Alexander Wallasch: Warum hört man eigentlich nichts mehr vom Anschlag auf die Nord-Stream-Pipelines? Ist es der Bundesregierung egal, wer es gewesen ist?

Hans-Georg Maaßen: Dieser Anschlag vom 26. September war ein Anschlag auf unsere kritische Infrastruktur, denn die Pipelines versorgten Deutschland mit günstigem Gas, und durch die Zerstörung der Pipelines haben wir nicht mehr die Möglichkeit, in unserer Ukraine- und Russlandpolitik eine Kehrtwende durchzuführen und wieder russisches Gas zu beziehen. Es war also in erster Linie ein Anschlag gegen Deutschland. Die Bürger wurden von den Massenmedien mit der Erklärung abgespeist, dass hinter dem Anschlag Russland stünde. Andere mögliche Szenarien, die wesentlich plausibler und naheliegender sind, dass der Anschlag nämlich von einem unserer Freunde oder Partner durchgeführt wurde, wurden öffentlich gar nicht diskutiert bzw. sofort als Spinnerei diskreditiert. In ausländischen Medien, selbst in den USA, wurde anders als in Deutschland ganz offen darüber diskutiert, ob die Regierungen der USA, Großbritanniens oder Polens diesen Anschlag gegen die deutsche Infrastruktur zu vertreten haben.

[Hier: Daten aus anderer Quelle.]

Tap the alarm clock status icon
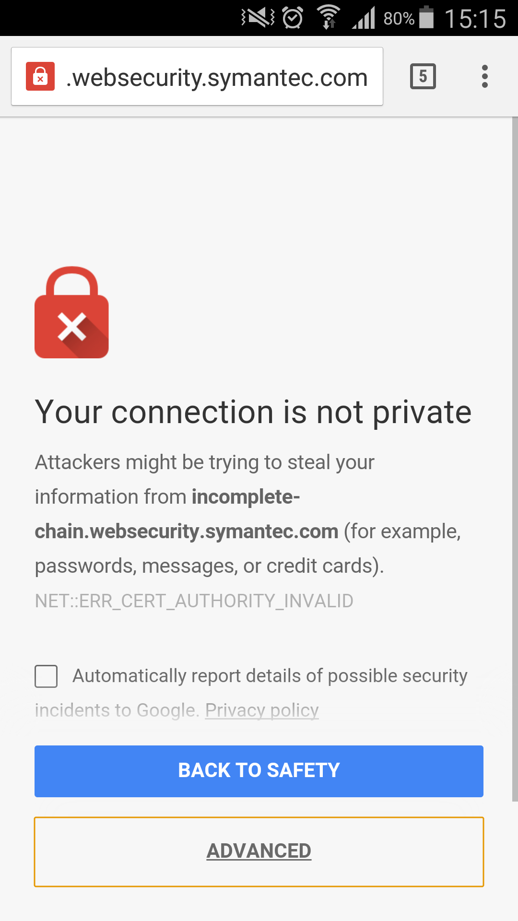 click(x=293, y=18)
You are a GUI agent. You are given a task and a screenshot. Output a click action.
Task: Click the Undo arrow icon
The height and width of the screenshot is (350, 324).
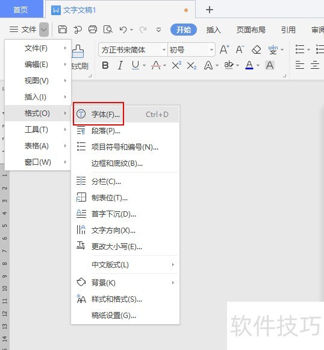tap(123, 30)
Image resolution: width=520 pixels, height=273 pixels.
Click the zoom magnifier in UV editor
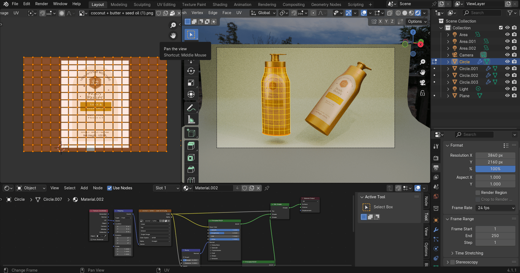coord(173,25)
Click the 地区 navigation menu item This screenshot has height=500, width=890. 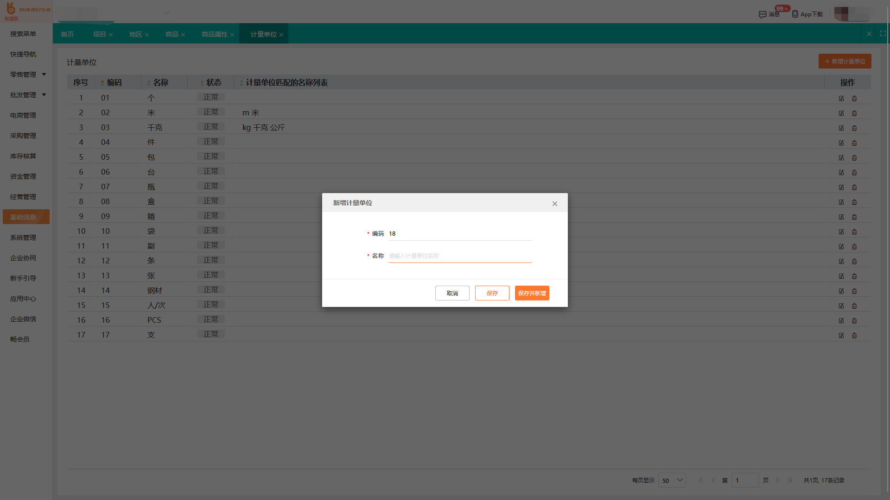pos(135,34)
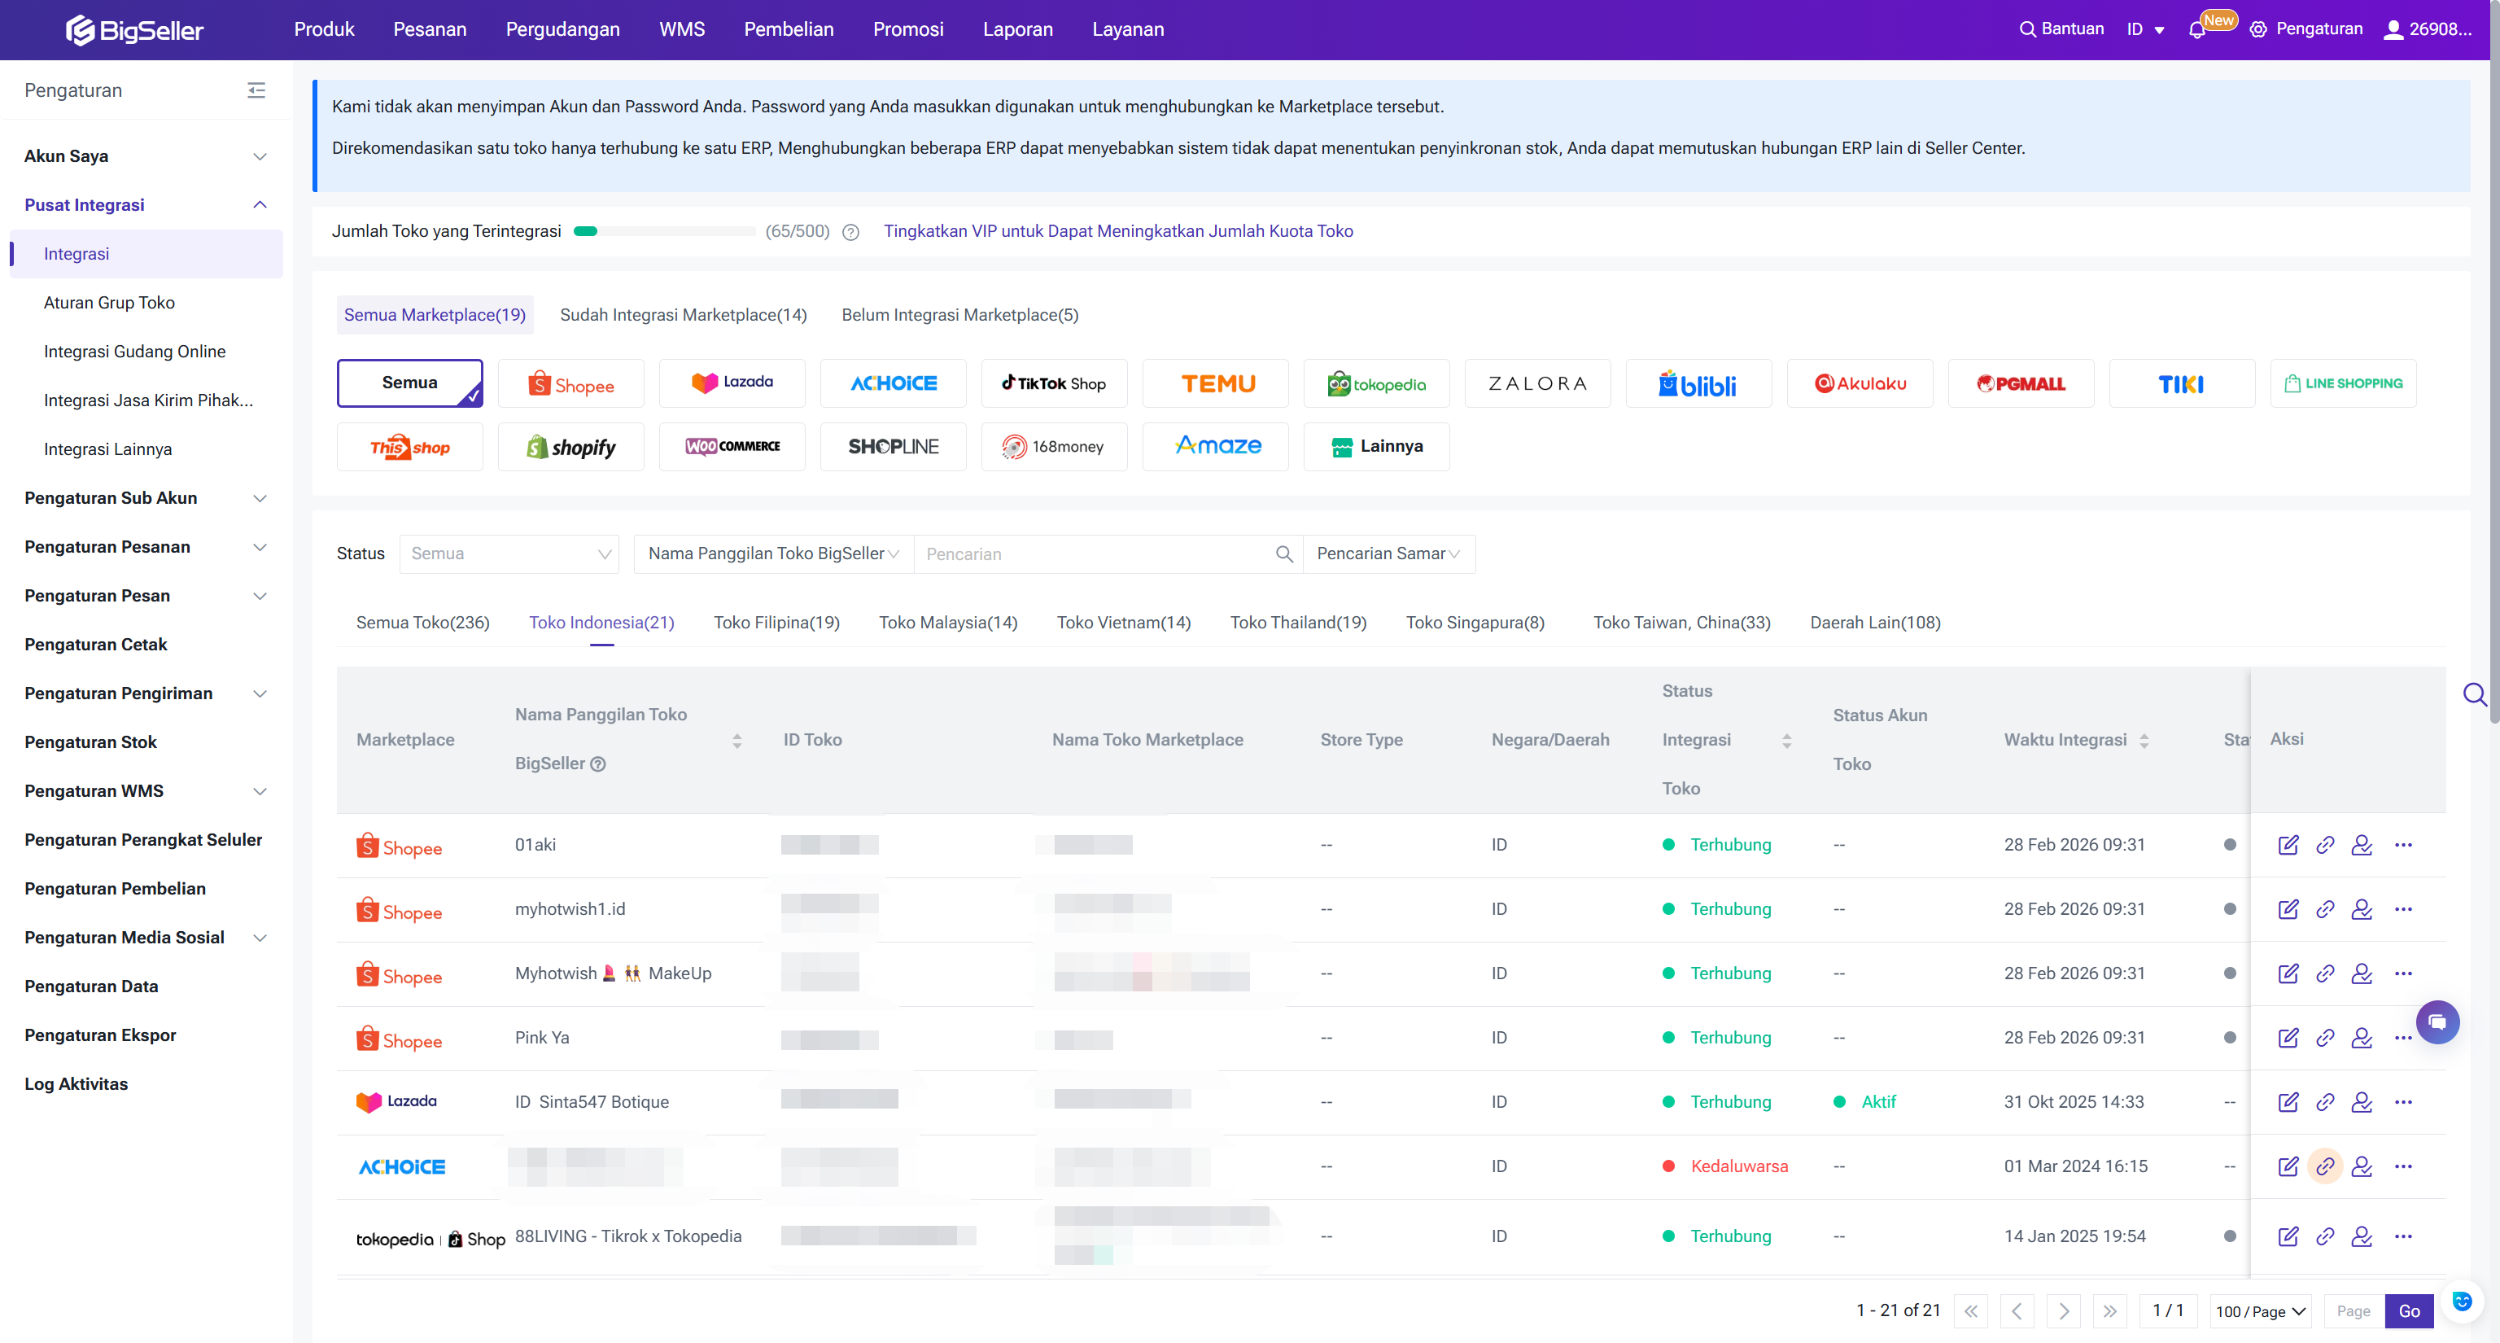Open sub-account icon for Pink Ya store
This screenshot has width=2500, height=1343.
[x=2361, y=1037]
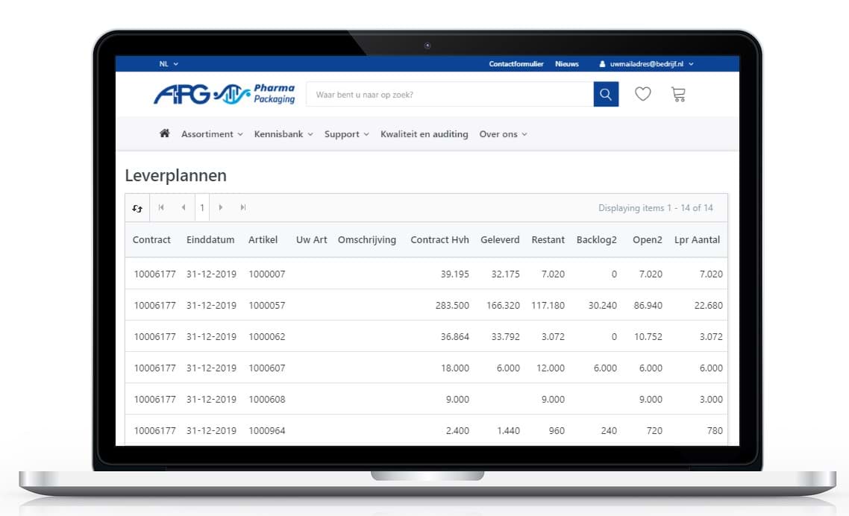Open the Kennisbank menu
Image resolution: width=849 pixels, height=516 pixels.
coord(283,134)
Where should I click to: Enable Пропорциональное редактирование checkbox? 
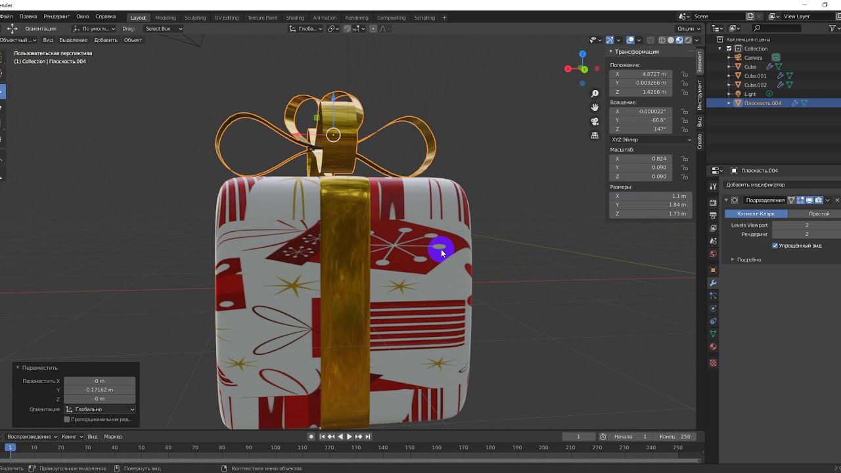pos(67,419)
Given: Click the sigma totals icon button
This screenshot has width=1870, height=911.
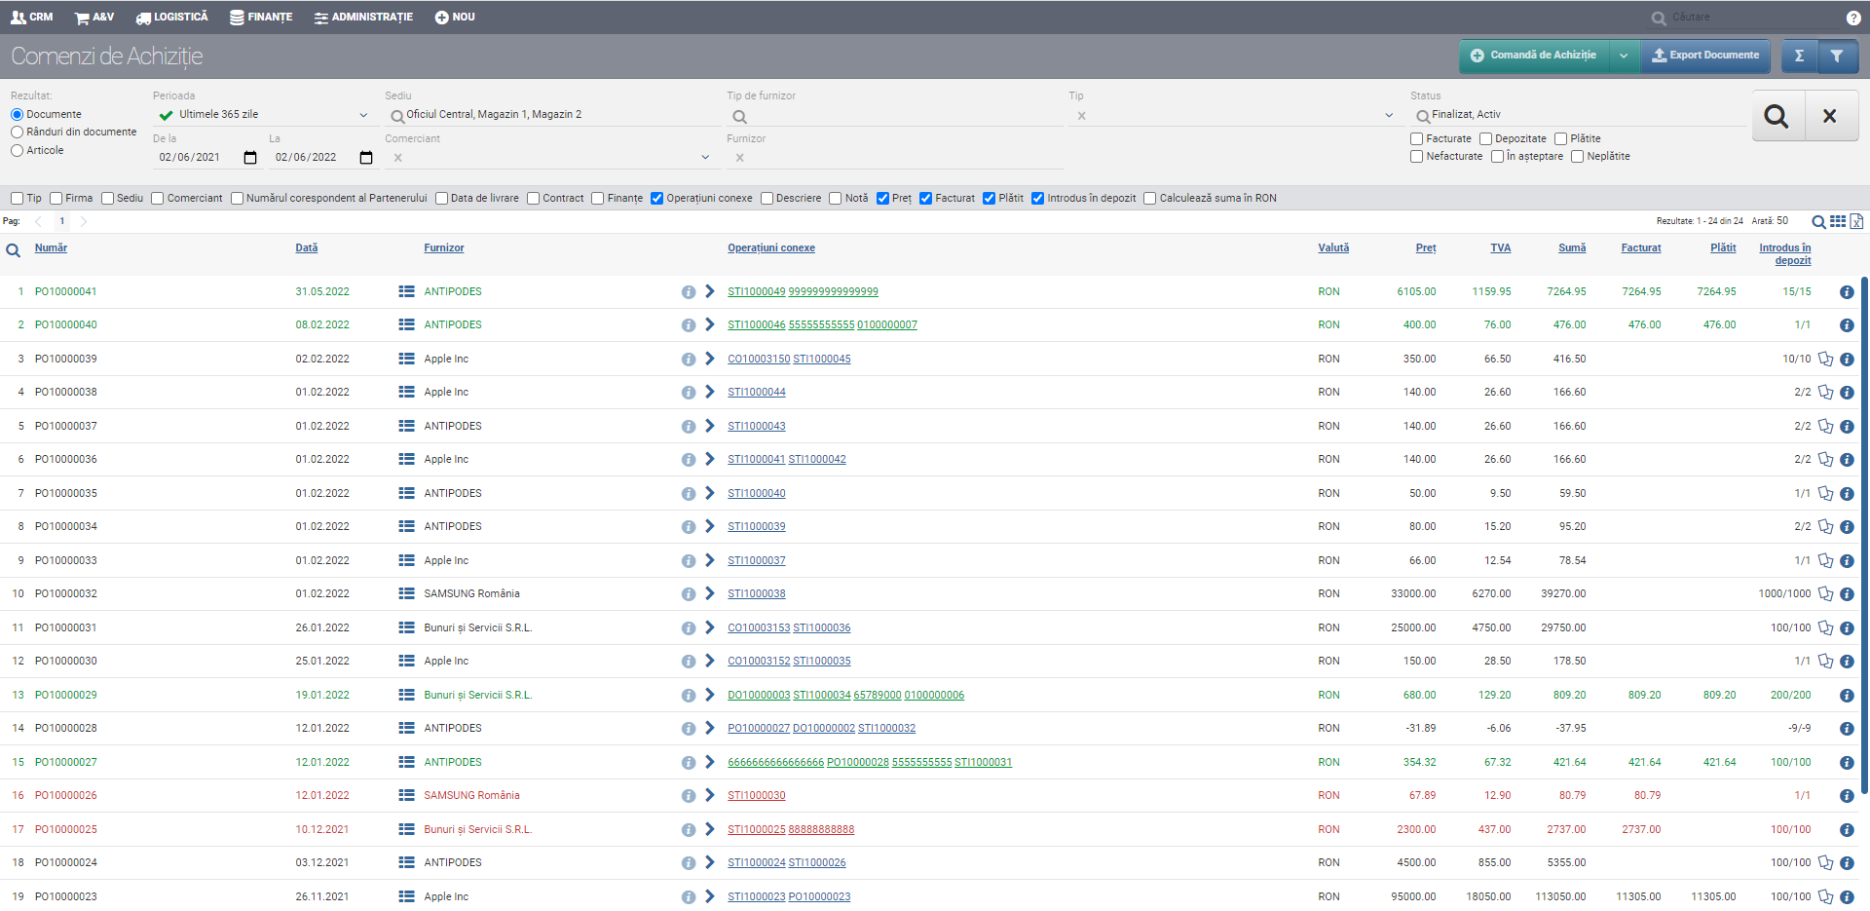Looking at the screenshot, I should [x=1799, y=57].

Deutschland muss ein eigenes nationales Interesse daran haben, den Urheber dieses staatsterroristischen Anschlages zu identifizieren und sich nicht damit abspeisen zu lassen, dass der böse Putin hinter allem steckt. Wochen nach dem Anschlag sollten die geheimdienstlichen und staatsanwaltlichen Ermittlungen in Deutschland und in anderen westlichen Ländern wesentlich weitergekommen sein. Man sollte durch forensische Ermittlungen an den Tatorten, auf Grund von Aufzeichnungen der Schiffsbewegungen und aufgrund der technischen Überwachung des Funk- und Kommunikationsverkehrs über Beweise oder zumindest über tatsächliche Anhaltspunkte verfügen, dass entweder die von offizieller Seite vertretene Russland-Urheber-Vermutung zutrifft, oder die belegen, wer der Urheber des Anschlags war.

Das Schweigen der Offiziellen und der Mainstreammedien ist erstaunlich. Lägen Hinweise vor, die auf eine russische Urheberschaft schließen, würde man die Erkenntnisse sicherlich sofort veröffentlichen. Und auch dann, wenn noch keine greifbaren Ermittlungsergebnisse vorlägen, würde man bei anderen Anschlägen die Öffentlichkeit über den Ermittlungsstand informieren, um deutlich zu machen, dass die Bundesregierung den Anschlag ernst nimmt.

Das Schweigen der Politik und der Mainstreammedien, die dieses Thema nicht mehr behandeln, könnte den Eindruck erwecken, dass kein Interesse besteht, Licht ins Dunkel zu bringen. Im Übrigen gilt das Gleiche auch für den Anschlag auf das Funknetz der Deutschen Bahn am 8. Oktober: Auch hier schweigt die Bundesregierung über die Täter und Hintergründe des Anschlags und die Mainstreammedien fragen nicht.

Alexander Wallasch: Wenn ich aber schon in etwa weiß, wer der Täter sein könnte, wenn ich als Bundesregierung dann davon überzeugt bin, dass ich denjenigen niemals verklagen kann, dann macht das Ganze wenig Sinn. Oder geht es hier nur um Wahrhaftigkeit?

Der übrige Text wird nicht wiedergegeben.